** Problem **
Copy out all of the data below line for line, changing nothing.

Element and text position data:
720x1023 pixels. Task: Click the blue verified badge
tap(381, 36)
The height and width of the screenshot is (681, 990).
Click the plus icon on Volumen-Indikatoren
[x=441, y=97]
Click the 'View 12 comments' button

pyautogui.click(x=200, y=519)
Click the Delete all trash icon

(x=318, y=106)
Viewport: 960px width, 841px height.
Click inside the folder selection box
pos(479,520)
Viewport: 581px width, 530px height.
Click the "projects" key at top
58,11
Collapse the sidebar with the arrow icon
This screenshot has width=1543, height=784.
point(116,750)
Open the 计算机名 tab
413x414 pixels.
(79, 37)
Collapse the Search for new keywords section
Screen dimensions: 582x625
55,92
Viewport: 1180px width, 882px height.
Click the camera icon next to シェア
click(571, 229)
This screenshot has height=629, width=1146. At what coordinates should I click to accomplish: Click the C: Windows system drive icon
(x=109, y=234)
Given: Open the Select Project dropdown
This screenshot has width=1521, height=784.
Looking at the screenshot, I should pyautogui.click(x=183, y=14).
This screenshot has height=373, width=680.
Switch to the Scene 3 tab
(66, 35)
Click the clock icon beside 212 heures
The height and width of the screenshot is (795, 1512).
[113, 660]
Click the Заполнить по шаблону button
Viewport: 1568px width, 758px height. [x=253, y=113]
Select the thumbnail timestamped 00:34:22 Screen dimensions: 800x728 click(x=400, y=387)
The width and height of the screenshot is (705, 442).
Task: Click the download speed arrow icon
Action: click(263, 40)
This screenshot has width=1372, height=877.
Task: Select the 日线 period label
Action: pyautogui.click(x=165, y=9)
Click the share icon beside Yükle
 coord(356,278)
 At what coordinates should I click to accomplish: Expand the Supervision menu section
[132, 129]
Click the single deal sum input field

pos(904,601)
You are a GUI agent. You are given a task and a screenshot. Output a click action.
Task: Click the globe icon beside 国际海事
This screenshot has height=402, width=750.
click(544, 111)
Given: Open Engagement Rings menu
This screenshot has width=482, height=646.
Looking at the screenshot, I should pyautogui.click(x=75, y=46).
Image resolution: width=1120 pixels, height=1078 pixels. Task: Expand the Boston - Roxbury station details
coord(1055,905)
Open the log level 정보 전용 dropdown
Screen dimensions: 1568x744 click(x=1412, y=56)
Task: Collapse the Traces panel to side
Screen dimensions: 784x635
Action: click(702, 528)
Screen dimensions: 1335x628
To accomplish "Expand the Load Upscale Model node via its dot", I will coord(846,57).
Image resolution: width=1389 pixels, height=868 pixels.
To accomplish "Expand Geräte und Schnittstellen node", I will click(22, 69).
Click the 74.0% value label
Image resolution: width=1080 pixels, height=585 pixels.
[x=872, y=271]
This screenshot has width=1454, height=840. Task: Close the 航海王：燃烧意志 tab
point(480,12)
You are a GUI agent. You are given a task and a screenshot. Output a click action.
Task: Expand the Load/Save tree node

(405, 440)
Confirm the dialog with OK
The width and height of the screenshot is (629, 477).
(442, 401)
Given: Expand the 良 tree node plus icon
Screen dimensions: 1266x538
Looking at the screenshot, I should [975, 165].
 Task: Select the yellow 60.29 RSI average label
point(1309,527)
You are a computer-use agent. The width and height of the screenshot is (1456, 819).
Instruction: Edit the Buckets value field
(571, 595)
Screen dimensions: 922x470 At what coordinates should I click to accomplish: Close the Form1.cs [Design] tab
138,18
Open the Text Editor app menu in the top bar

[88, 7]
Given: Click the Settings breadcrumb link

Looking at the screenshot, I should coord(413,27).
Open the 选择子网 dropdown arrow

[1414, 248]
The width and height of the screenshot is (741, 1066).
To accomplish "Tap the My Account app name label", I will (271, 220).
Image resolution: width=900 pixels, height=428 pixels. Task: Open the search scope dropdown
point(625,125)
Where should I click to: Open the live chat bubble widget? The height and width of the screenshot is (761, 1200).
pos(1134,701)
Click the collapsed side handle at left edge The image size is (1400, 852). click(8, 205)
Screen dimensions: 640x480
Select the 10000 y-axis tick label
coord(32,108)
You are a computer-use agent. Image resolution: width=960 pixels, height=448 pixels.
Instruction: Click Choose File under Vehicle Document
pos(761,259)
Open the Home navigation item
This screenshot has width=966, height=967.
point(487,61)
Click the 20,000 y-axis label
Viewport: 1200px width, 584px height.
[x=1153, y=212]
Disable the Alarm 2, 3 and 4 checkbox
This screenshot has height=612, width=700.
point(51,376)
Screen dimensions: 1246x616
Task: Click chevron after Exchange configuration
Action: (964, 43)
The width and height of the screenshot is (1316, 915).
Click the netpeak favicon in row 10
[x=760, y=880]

** Solution **
720x1023 pixels. Task: Click the blue verified badge
tap(381, 36)
The height and width of the screenshot is (681, 990).
Click the plus icon on Volumen-Indikatoren
[x=441, y=97]
Click the 'View 12 comments' button

pyautogui.click(x=200, y=519)
Click the Delete all trash icon

(x=318, y=106)
Viewport: 960px width, 841px height.
Click inside the folder selection box
pos(479,520)
Viewport: 581px width, 530px height.
Click the "projects" key at top
58,11
Collapse the sidebar with the arrow icon
This screenshot has width=1543, height=784.
point(116,750)
Open the 计算机名 tab
413x414 pixels.
(79, 37)
Collapse the Search for new keywords section
Screen dimensions: 582x625
55,92
Viewport: 1180px width, 882px height.
Click the camera icon next to シェア
click(571, 229)
This screenshot has height=629, width=1146. At what coordinates should I click to accomplish: Click the C: Windows system drive icon
(x=109, y=234)
Given: Open the Select Project dropdown
This screenshot has width=1521, height=784.
Looking at the screenshot, I should pyautogui.click(x=183, y=14).
This screenshot has height=373, width=680.
Switch to the Scene 3 tab
(66, 35)
Click the clock icon beside 212 heures
The height and width of the screenshot is (795, 1512).
[113, 660]
Click the Заполнить по шаблону button
Viewport: 1568px width, 758px height. [x=253, y=113]
Select the thumbnail timestamped 00:34:22 Screen dimensions: 800x728 click(x=400, y=387)
The width and height of the screenshot is (705, 442).
Task: Click the download speed arrow icon
Action: click(263, 40)
This screenshot has width=1372, height=877.
Task: Select the 日线 period label
Action: pyautogui.click(x=165, y=9)
Click the share icon beside Yükle
 coord(356,278)
 At what coordinates should I click to accomplish: Expand the Supervision menu section
[132, 129]
Click the single deal sum input field

pos(904,601)
You are a GUI agent. You are given a task and a screenshot. Output a click action.
Task: Click the globe icon beside 国际海事
This screenshot has height=402, width=750.
click(544, 111)
Given: Open Engagement Rings menu
This screenshot has width=482, height=646.
Looking at the screenshot, I should pyautogui.click(x=75, y=46).
Image resolution: width=1120 pixels, height=1078 pixels. Task: Expand the Boston - Roxbury station details
coord(1055,905)
Open the log level 정보 전용 dropdown
Screen dimensions: 1568x744 click(x=1412, y=56)
Task: Collapse the Traces panel to side
Screen dimensions: 784x635
Action: click(702, 528)
Screen dimensions: 1335x628
To accomplish "Expand the Load Upscale Model node via its dot", I will coord(846,57).
Image resolution: width=1389 pixels, height=868 pixels.
To accomplish "Expand Geräte und Schnittstellen node", I will click(22, 69).
Click the 74.0% value label
Image resolution: width=1080 pixels, height=585 pixels.
[x=872, y=271]
This screenshot has width=1454, height=840. Task: Close the 航海王：燃烧意志 tab
point(480,12)
You are a GUI agent. You are given a task and a screenshot. Output a click action.
Task: Expand the Load/Save tree node

(405, 440)
Confirm the dialog with OK
The width and height of the screenshot is (629, 477).
(442, 401)
Given: Expand the 良 tree node plus icon
Screen dimensions: 1266x538
Looking at the screenshot, I should [975, 165].
 Task: Select the yellow 60.29 RSI average label
point(1309,527)
You are a computer-use agent. The width and height of the screenshot is (1456, 819).
Instruction: Edit the Buckets value field
(571, 595)
Screen dimensions: 922x470 At what coordinates should I click to accomplish: Close the Form1.cs [Design] tab
138,18
Open the Text Editor app menu in the top bar

[88, 7]
Given: Click the Settings breadcrumb link

Looking at the screenshot, I should coord(413,27).
Open the 选择子网 dropdown arrow

[1414, 248]
The width and height of the screenshot is (741, 1066).
To accomplish "Tap the My Account app name label", I will (271, 220).
Image resolution: width=900 pixels, height=428 pixels. Task: Open the search scope dropdown
point(625,125)
Where should I click to: Open the live chat bubble widget? The height and width of the screenshot is (761, 1200).
pos(1134,701)
Click the collapsed side handle at left edge The image size is (1400, 852). click(8, 205)
Screen dimensions: 640x480
Select the 10000 y-axis tick label
coord(32,108)
You are a computer-use agent. Image resolution: width=960 pixels, height=448 pixels.
Instruction: Click Choose File under Vehicle Document
pos(761,259)
Open the Home navigation item
This screenshot has width=966, height=967.
point(487,61)
Click the 20,000 y-axis label
Viewport: 1200px width, 584px height.
[x=1153, y=212]
Disable the Alarm 2, 3 and 4 checkbox
This screenshot has height=612, width=700.
point(51,376)
Screen dimensions: 1246x616
Task: Click chevron after Exchange configuration
Action: (964, 43)
The width and height of the screenshot is (1316, 915).
Click the netpeak favicon in row 10
[x=760, y=880]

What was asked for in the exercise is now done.